Some people insist that Chinatowns are the same everywhere. They are, simply, wrong. From haggling over sweet pork sausages in Bangkok to rolling dice over whisky shots in San Francisco, in my experience, Chinatowns are far from cookie cutter replicas of each other. And if I had to choose one in particular to challenge that ill-informed notion, it would be the wonderfully scruffy streets of KL’s Chinatown.
Cherry-red arches and faux Yeezys on ‘discount’ hardly define the area. Cooks are the core of the community, whether they don a sweat-stained ganji or a double-breasted chef’s jacket, and you will realise as much walking down the streets. The culinary roots of this Chinatown’s inhabitants spread out in a tangle, like that of a banyan tree. Baba-Nyona cuisine, also known as Peranakan cuisine, is a mix of influences from early Chinese immigrants who integrated themselves with the local Malays. They are represented by dishes like beef rendang and nasil emak, the latter a medley of coconut milk rice, sambal, fried anchovies, a boiled egg, with the typical addition of chicken. Later waves of immigrants brought along delicacies from their respective regions: char siu pork and dim sum of the Yue cuisine, porridges of Fujian or Hookien cuisine, and the much-coveted Hainanese or Hunan chicken rice, to name a few. In the bylanes of this bustling quarter, culinary traditions stick to these streets like the patina of a well-used wok.

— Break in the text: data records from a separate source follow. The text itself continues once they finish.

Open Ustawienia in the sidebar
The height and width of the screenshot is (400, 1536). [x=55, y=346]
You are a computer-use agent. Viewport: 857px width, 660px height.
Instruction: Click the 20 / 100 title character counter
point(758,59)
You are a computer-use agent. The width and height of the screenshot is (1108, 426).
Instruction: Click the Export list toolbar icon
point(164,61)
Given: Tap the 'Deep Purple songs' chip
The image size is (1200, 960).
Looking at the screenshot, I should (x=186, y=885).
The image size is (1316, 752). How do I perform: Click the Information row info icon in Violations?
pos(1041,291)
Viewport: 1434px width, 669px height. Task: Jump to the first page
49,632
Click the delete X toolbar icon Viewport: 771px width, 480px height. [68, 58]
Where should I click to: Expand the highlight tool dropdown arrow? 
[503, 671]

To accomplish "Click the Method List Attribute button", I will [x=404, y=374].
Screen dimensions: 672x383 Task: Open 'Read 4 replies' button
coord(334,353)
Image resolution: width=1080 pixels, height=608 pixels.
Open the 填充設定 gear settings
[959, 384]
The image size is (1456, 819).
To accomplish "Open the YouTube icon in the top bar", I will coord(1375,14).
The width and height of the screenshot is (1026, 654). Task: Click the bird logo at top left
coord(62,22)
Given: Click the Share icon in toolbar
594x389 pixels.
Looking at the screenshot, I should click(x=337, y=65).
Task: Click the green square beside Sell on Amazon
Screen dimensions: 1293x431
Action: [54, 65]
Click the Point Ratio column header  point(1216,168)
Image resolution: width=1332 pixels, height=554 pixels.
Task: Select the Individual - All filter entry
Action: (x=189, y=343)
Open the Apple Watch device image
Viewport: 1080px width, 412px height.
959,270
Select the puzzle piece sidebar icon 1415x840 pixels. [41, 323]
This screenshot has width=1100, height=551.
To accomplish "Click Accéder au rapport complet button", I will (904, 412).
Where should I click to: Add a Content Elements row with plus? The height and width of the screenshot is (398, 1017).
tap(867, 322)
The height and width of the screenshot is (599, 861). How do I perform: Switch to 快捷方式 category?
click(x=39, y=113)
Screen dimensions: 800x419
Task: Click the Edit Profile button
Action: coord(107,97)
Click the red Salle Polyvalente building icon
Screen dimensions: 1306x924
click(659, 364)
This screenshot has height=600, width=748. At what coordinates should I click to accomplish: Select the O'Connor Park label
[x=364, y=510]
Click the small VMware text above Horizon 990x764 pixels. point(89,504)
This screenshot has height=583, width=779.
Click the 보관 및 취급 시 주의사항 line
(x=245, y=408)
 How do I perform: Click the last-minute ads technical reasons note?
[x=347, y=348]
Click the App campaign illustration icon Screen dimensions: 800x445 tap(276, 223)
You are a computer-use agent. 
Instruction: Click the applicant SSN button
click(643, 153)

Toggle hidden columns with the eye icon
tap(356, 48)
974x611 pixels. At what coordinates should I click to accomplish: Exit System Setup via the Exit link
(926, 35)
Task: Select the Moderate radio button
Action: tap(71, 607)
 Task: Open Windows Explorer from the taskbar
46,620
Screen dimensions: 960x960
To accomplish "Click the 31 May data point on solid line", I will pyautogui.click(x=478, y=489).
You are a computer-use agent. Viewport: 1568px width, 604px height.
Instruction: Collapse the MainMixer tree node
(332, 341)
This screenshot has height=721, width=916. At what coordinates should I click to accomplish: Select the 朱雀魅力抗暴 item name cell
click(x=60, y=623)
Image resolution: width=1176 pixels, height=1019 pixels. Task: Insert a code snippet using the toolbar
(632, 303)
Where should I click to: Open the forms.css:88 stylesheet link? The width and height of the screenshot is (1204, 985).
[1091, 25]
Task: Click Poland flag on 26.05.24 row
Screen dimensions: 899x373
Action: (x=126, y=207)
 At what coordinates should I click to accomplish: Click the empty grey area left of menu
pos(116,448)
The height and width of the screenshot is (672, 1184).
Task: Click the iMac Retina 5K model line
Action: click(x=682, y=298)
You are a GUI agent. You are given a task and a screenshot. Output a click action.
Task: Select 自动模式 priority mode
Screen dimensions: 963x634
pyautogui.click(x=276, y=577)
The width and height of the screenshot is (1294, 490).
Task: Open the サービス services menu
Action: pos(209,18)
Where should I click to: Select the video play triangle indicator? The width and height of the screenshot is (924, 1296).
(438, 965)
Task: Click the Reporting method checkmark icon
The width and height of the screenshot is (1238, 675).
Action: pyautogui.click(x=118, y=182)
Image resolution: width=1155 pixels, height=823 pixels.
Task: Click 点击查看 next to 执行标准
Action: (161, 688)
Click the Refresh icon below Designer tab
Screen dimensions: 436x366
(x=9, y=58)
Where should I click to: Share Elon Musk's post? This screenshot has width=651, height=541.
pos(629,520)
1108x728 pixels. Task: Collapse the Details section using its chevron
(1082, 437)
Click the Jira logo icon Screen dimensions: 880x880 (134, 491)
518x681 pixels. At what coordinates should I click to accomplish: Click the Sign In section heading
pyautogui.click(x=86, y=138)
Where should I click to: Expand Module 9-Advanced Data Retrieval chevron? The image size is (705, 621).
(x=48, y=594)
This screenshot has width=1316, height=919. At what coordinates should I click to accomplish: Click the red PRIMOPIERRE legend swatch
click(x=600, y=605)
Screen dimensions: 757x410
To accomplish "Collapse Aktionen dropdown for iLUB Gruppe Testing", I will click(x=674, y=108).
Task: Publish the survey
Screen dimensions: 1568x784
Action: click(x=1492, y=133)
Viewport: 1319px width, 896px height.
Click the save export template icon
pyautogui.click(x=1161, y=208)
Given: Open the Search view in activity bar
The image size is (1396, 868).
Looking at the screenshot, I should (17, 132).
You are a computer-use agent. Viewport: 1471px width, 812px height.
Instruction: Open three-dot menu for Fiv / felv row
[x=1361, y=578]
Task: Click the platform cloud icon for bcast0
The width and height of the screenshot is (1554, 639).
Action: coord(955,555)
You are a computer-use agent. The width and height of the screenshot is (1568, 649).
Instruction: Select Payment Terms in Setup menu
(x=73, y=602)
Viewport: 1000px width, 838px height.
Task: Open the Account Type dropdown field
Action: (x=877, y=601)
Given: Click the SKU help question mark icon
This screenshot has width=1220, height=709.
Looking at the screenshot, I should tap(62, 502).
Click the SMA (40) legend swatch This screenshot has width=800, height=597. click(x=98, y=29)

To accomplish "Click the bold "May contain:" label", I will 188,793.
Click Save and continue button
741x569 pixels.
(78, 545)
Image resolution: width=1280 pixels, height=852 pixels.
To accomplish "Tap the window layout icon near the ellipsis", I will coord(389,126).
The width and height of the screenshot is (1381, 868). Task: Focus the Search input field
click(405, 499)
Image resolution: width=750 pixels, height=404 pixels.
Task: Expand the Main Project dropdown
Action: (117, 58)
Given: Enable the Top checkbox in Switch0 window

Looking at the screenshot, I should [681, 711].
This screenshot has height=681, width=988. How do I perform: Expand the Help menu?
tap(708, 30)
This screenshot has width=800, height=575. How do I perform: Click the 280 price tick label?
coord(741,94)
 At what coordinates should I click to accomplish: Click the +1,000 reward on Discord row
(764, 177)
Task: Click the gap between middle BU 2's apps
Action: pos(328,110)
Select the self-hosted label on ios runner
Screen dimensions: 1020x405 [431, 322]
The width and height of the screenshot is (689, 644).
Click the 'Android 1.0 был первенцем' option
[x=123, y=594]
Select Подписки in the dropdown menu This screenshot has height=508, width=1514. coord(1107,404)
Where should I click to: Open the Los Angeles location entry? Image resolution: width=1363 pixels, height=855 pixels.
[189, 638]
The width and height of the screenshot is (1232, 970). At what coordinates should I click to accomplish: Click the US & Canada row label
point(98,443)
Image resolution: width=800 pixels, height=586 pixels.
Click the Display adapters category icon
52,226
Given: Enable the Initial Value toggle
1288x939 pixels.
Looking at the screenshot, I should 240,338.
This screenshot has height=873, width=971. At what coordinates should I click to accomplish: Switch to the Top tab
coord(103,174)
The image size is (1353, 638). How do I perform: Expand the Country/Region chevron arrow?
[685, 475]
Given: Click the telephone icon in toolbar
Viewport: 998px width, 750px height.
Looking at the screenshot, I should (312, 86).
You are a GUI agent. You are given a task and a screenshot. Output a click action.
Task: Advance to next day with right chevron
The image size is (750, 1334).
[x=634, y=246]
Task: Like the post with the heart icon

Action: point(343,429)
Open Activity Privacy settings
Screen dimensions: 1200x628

Here, vermilion-hued ducks hang from hawker stands, glowing like the gauze lanterns that line the streets, outshined only by flames dancing below clay pots filled with golden rice and morsels of chicken, fish, and lap cheong sausages. Each stall and station is manned by a master of their craft. Plastic chairs become portholes to skewers laden with charcoal grilled meat and bowlfuls of fragrant asam laksa, wafting tangy notes of tamarind, the broth waiting to be swiftly slurped up.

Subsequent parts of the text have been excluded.